Swap "History" for "Timeline" in the records from the line with "Open the Search view in activity bar" through the end of the records, both ends included, and write out those lines again with nothing else changed.

Available data:
## Begin
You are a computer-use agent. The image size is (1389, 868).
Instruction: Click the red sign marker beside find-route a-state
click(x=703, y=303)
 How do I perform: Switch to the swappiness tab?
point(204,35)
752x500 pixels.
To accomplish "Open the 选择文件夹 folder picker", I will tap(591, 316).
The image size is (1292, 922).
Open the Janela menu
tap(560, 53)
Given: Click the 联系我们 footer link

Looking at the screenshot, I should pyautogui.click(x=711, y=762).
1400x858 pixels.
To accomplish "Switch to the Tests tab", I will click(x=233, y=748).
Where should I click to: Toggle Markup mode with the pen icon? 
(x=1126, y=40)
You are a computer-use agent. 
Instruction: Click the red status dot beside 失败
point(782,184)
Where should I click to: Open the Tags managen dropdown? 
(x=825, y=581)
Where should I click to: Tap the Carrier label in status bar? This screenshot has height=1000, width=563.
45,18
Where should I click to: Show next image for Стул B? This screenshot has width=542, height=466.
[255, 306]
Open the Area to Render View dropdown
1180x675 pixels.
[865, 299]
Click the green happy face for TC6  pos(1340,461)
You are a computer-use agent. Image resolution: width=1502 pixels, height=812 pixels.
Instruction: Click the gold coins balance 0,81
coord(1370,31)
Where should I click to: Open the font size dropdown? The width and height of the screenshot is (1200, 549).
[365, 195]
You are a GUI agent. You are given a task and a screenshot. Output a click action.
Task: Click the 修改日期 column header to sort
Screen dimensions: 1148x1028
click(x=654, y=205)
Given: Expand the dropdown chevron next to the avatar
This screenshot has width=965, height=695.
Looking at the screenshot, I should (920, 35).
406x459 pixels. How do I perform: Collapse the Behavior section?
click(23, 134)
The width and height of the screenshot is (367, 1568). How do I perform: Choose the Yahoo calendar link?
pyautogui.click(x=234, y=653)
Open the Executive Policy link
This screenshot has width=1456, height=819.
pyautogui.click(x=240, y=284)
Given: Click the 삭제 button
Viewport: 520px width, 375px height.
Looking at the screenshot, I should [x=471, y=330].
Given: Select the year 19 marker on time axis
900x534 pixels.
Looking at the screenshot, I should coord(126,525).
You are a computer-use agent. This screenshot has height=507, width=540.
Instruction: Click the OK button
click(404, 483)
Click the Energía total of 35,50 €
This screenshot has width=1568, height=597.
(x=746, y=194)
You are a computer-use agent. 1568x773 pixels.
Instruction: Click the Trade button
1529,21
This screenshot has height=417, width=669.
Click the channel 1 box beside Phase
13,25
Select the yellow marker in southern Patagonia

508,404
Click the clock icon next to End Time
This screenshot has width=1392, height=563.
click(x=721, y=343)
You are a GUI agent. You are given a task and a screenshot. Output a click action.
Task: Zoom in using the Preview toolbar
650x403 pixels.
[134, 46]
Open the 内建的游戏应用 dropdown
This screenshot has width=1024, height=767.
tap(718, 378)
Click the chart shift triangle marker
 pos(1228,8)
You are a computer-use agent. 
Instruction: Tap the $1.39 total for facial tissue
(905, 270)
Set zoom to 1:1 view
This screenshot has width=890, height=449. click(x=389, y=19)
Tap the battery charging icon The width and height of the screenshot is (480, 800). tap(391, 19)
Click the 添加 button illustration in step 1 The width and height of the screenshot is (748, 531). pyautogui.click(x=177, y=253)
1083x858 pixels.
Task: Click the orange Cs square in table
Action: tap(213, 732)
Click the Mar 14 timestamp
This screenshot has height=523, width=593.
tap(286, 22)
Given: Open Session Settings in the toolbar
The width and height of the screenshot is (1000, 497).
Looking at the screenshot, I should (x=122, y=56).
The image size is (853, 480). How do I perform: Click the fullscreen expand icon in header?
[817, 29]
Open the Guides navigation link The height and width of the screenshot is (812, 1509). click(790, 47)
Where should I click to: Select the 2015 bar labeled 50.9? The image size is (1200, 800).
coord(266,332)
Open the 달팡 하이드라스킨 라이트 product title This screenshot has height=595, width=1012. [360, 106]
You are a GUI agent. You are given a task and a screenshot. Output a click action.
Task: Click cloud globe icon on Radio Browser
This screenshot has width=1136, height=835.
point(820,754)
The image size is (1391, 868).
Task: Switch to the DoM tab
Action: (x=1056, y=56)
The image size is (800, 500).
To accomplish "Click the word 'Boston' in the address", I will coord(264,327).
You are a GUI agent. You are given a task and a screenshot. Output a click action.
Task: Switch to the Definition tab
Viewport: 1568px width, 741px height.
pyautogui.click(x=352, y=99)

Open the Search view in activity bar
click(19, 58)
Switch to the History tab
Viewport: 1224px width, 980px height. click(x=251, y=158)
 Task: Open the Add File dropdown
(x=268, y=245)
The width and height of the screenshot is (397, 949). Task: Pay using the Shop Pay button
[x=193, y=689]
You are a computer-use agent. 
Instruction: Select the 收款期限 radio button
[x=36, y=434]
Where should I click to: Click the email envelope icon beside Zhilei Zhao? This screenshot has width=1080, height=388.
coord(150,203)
## End
Written response:
Open the Search view in activity bar
click(19, 58)
Switch to the Timeline tab
Viewport: 1224px width, 980px height. click(x=251, y=158)
 Task: Open the Add File dropdown
(x=268, y=245)
The width and height of the screenshot is (397, 949). Task: Pay using the Shop Pay button
[x=193, y=689]
You are a computer-use agent. 
Instruction: Select the 收款期限 radio button
[x=36, y=434]
Where should I click to: Click the email envelope icon beside Zhilei Zhao? This screenshot has width=1080, height=388.
coord(150,203)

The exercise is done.